Nachzucht
Leopardgecko

Eiablage und Inkubation

Zur Zucht sollten nur Weibchen ab 18 Monate bzw. Weibchen, die mind. 40 g wiegen genommen werden. Ein zu frühes Verpaaren kann zum Wachstumsstop der Tiere führen, was unter Umständen dazuführt, das die doch recht großen Eier von den kleinen Weibchen nicht gelegt werden können. Wenn die Eier nicht durch eine Operation entfernt werden, stirbt das Weibchen.

Die Leopardgeckoweibchen legen ca. alle 4 Wochen zwei hartschalige, ovale Eier in feuchten Bodengrund. Deshalb sollte im Terrarium auch eine Eiablagehöhle oder Eiablagebox vorhanden sein. Diese kann man leicht aus einer Plastikdose herstellen, in deren Deckel man eine Öffnung schneidet (siehe  unter Bauanleitungen). Diese Eiablagedose wird dann mit leicht feuchtem Sand/Kokoshumus-Gemisch bis zur Hälfte gefüllt.

Während der Schwangerschaft benötigen die Weibchen mehr Futter oder es können auch ab und zu Pinkys (Babymäuse) verfüttert werden.

Daß das Weibchen bald Eier legt, erkennt man durch häufiges und energisches Graben des Tieres.

Spätestens ein bis zwei Tage später sind dann die Eier gelegt. Die gelegten Eier gräbt man vorsichtig aus und überführt sie ohne diese zu drehen in eine Futtertierdose. Die Futtertierdose wird zuvor mit Vermicult zur Hälfte gefüllt und das Vermicult leicht angefeuchtet - aber nicht zu nass. Ich drücke kleine Kuhlen in das Vermicult, in denen ich dann die Eier reinlege.

Diese Dose wird dann mit Deckel in den Inkubator gestellt und mit einer Luftfeuchte von 80-90% inkubiert. Das Geschlecht der Nachzucht wird durch die Inkubationstemperatur gesteuert.

26-28°C kommen fast nur weibliche Tiere

29-30°C kommen ca. 50:50 weibliche und männliche Tiere

31-32°C kommen fast nur männliche Tiere

ab 33°C  kommen wieder nur weibliche Tiere, sogenannte heiße Weibchen, welche oft agressiv gegenüber ihren Artgenossen sein können

Während der Inkubation werden die Leopardgeckoeier etwas größer.

Bei einer konstanten Inkubationstemperatur schlüpfen die Nachzuchten nach ca. 60-90 Tagen.

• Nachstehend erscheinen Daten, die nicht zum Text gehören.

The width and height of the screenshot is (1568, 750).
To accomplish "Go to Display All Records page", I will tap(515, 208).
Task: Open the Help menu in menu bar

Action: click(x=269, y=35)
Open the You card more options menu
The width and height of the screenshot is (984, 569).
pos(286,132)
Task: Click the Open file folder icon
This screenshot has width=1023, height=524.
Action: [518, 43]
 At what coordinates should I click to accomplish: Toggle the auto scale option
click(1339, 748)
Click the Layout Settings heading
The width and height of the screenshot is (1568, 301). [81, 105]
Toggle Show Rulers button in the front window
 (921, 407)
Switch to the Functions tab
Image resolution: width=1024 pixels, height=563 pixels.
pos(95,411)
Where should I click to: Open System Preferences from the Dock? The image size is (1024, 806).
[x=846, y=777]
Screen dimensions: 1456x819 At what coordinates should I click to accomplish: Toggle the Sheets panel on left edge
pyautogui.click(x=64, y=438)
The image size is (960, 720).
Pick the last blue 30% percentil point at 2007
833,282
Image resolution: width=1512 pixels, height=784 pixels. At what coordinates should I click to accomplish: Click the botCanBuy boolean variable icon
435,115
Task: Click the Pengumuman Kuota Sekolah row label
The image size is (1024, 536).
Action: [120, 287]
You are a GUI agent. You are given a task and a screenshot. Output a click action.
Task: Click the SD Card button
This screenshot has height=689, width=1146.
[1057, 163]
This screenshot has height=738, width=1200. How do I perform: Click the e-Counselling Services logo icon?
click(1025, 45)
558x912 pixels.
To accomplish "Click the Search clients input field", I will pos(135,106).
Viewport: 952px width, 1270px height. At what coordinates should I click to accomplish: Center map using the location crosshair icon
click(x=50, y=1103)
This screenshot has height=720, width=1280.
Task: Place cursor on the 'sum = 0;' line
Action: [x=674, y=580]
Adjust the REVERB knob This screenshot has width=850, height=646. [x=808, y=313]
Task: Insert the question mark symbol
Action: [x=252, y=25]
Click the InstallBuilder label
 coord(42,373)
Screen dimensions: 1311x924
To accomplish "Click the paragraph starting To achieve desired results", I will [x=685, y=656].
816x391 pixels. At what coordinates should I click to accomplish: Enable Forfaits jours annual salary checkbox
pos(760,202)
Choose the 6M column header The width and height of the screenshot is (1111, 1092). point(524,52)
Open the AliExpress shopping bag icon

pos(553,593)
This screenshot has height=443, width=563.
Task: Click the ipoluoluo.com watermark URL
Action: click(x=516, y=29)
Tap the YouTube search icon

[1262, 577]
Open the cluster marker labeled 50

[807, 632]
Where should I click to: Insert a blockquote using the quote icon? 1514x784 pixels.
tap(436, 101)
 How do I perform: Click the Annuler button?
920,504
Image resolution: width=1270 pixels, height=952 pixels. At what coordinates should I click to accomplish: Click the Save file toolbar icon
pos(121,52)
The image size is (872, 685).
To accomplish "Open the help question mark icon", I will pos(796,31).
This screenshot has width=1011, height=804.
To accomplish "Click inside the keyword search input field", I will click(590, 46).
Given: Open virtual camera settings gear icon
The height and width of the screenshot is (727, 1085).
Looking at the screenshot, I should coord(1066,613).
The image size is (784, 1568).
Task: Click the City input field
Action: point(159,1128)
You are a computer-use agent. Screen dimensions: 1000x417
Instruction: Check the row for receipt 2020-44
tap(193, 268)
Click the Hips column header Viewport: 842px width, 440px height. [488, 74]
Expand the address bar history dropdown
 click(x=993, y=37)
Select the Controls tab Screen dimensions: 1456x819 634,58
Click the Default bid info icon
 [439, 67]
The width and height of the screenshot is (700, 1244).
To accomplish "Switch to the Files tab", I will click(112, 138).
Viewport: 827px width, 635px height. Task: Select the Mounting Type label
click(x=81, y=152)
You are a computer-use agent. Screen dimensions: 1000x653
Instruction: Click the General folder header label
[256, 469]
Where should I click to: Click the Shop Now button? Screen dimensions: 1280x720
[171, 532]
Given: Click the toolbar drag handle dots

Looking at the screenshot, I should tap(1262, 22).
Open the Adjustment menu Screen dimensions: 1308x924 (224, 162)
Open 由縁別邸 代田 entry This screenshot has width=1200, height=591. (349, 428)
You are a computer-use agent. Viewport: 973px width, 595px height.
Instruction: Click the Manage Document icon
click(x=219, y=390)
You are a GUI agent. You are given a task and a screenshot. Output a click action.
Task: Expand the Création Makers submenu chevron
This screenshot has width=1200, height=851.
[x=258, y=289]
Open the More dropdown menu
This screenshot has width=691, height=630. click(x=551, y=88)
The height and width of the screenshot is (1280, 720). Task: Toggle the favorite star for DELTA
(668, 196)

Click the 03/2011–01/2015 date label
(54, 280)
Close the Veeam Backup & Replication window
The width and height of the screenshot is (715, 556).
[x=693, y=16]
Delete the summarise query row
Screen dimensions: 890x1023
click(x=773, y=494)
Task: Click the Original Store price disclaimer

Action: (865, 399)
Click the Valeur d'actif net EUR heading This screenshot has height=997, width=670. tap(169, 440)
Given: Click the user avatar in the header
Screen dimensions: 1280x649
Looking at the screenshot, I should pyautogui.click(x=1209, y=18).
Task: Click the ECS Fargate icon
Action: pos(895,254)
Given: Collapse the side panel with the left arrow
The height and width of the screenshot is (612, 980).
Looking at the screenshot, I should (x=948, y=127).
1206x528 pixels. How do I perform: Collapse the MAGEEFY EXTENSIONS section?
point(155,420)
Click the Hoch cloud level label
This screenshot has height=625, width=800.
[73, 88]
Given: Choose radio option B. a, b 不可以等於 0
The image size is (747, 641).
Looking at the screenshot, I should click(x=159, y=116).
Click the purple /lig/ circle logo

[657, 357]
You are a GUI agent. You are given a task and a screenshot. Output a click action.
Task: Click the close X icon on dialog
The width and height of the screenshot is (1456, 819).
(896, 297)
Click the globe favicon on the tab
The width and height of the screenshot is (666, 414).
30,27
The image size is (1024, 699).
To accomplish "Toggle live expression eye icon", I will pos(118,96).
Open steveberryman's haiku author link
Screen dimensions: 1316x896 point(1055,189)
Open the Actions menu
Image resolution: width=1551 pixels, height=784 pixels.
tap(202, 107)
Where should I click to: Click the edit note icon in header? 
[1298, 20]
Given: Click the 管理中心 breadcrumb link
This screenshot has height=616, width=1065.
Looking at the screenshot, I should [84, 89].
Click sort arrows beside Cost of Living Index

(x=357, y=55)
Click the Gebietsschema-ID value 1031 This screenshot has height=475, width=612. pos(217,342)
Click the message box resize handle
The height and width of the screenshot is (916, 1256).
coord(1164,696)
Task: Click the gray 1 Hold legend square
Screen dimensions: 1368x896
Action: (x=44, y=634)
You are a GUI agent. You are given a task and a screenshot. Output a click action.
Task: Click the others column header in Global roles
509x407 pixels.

Je höher die Inkubationstemperatur ist, desto kürzer ist die Dauer der Inkubation.

So schlüpften bei mir mit einer Themperatur von 26°C die ersten Jungtiere nach 74 Tagen.



Aufzucht

Der Deckel, welcher auf der Futtertierdose ist, erleichtert das Umsetzen der Jungtiere in z.B. eine mit Küchenpapier ausgelegte Faunabox. Im neuen Heim der Nachzucht befinden sich natürlich eine flache Wasserschale und Versteckmöglichkeiten, wie Höhlen.

Da die Jungtiere sich gleich nach dem Schlupf häuten und auch noch von ihrem Dottersack genug Nahrung haben, werden sie erst nach 2-3 Tagen mit Micro-Futtertiere gefüttert. Viele Leopardgeckobabys fressen erst nach ca 7 Tagen. Die Themperatur sollte in dem Jungtierdomizil anfangs nicht zu warm sein, ca. 26-28° C.




Nach ca. 2 Monaten können die Kleinen in ein etwas größeres Terrarium, mit den gleichen Bedingungen wie die Eltern, umgesetzt werden. Die Nachzucht wird bis zum 6. Monat täglich gefüttert, und anschließend langsam auf den „normalen“ Fütterungs-Rhythmus umgestellt. Die Jungtiere sollten nicht vor dem 3. Lebensmonat abgegeben werden.